Job.
Convert the lines of the listing below, starting at the line that contains "The height and width of the screenshot is (733, 770)." and ending at the line that contains "Action: [x=37, y=91]", into a JSON list of strings with one string per line and blank lines omitted.

Extracted information.
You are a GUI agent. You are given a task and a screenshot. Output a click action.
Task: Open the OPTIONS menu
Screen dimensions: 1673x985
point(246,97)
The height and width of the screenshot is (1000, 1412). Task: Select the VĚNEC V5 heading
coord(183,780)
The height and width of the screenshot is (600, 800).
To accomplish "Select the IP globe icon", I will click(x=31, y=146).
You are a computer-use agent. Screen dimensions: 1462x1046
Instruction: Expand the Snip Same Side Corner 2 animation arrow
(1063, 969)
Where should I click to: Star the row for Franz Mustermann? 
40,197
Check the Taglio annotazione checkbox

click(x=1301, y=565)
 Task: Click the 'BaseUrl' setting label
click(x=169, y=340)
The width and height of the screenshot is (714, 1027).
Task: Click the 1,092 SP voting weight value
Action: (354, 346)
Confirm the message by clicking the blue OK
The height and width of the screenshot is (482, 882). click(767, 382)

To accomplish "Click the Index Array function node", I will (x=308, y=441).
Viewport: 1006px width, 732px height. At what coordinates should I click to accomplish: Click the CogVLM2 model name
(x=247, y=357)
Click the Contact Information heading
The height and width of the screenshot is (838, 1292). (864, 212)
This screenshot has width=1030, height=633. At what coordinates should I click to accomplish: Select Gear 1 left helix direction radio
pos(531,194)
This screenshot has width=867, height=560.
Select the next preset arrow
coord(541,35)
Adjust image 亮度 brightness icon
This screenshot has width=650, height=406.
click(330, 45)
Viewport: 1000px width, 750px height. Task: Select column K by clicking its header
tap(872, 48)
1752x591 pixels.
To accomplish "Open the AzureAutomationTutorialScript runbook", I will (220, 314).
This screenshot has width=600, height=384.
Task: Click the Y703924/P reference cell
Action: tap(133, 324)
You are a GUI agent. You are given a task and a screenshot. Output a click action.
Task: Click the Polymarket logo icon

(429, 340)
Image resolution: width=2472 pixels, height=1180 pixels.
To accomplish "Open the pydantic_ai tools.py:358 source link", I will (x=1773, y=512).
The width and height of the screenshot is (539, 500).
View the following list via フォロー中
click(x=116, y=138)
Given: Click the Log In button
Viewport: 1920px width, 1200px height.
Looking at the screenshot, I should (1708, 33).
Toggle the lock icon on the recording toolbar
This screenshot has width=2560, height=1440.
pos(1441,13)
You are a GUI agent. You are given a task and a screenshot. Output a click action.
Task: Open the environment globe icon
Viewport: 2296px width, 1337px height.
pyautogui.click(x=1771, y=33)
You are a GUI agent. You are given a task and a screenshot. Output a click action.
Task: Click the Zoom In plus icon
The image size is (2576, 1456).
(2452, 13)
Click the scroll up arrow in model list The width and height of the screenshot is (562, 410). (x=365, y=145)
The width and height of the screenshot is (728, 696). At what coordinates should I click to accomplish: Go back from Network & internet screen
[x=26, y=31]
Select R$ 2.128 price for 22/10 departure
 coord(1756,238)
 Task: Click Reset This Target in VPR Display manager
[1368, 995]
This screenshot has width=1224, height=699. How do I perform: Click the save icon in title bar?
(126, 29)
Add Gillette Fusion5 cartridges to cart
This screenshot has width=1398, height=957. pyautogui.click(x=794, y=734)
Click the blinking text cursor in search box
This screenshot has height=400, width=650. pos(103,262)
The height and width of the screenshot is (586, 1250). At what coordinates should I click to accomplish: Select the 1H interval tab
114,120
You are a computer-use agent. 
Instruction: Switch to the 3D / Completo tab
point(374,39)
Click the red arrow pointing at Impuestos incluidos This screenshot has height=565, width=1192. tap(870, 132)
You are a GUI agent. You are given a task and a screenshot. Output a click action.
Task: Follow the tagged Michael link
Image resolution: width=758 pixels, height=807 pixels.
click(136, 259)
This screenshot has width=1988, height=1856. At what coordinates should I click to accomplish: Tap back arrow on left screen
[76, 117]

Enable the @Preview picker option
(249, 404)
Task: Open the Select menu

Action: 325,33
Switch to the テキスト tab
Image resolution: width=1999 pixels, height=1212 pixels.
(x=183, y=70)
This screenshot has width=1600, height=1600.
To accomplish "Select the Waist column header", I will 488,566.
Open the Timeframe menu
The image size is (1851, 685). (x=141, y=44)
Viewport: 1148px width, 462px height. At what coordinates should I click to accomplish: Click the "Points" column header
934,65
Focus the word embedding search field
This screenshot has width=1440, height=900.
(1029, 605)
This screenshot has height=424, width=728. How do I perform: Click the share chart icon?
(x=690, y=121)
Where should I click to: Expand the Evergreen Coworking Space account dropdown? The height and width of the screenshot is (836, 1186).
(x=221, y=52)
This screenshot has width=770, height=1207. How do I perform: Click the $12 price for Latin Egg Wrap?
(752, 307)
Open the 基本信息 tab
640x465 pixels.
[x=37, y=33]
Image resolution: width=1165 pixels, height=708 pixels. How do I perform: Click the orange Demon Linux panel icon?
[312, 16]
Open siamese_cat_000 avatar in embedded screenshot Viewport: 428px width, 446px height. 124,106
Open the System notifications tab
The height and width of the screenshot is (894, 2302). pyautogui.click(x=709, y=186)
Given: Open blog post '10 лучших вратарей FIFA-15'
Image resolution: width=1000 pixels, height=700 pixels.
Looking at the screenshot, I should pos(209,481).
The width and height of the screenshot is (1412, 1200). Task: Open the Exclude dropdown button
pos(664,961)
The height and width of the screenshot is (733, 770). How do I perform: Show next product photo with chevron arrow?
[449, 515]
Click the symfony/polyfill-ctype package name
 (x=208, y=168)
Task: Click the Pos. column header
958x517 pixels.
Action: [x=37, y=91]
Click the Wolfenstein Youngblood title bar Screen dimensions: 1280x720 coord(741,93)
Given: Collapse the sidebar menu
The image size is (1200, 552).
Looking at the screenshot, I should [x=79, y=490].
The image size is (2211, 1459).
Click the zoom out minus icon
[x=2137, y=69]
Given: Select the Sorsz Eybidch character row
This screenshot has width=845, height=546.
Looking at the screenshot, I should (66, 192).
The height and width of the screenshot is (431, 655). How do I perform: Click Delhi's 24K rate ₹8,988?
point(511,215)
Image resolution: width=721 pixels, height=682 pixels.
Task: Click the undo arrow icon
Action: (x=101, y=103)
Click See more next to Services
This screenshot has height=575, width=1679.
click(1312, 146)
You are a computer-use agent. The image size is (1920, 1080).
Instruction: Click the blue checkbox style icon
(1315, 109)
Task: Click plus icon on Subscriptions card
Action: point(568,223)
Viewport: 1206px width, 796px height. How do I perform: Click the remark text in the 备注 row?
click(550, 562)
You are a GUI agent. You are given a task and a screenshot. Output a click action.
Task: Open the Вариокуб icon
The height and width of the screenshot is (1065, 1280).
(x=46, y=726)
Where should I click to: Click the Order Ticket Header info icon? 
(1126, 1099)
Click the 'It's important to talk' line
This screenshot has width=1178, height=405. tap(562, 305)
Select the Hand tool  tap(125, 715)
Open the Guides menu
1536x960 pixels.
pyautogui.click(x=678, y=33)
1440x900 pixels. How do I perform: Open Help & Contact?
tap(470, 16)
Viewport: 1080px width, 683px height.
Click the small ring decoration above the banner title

Solution.
[
  "The height and width of the screenshot is (733, 770). How do I perform: Show next product photo with chevron arrow?",
  "[449, 515]",
  "Click the symfony/polyfill-ctype package name",
  " (x=208, y=168)",
  "Task: Click the Pos. column header",
  "958x517 pixels.",
  "Action: [x=37, y=91]"
]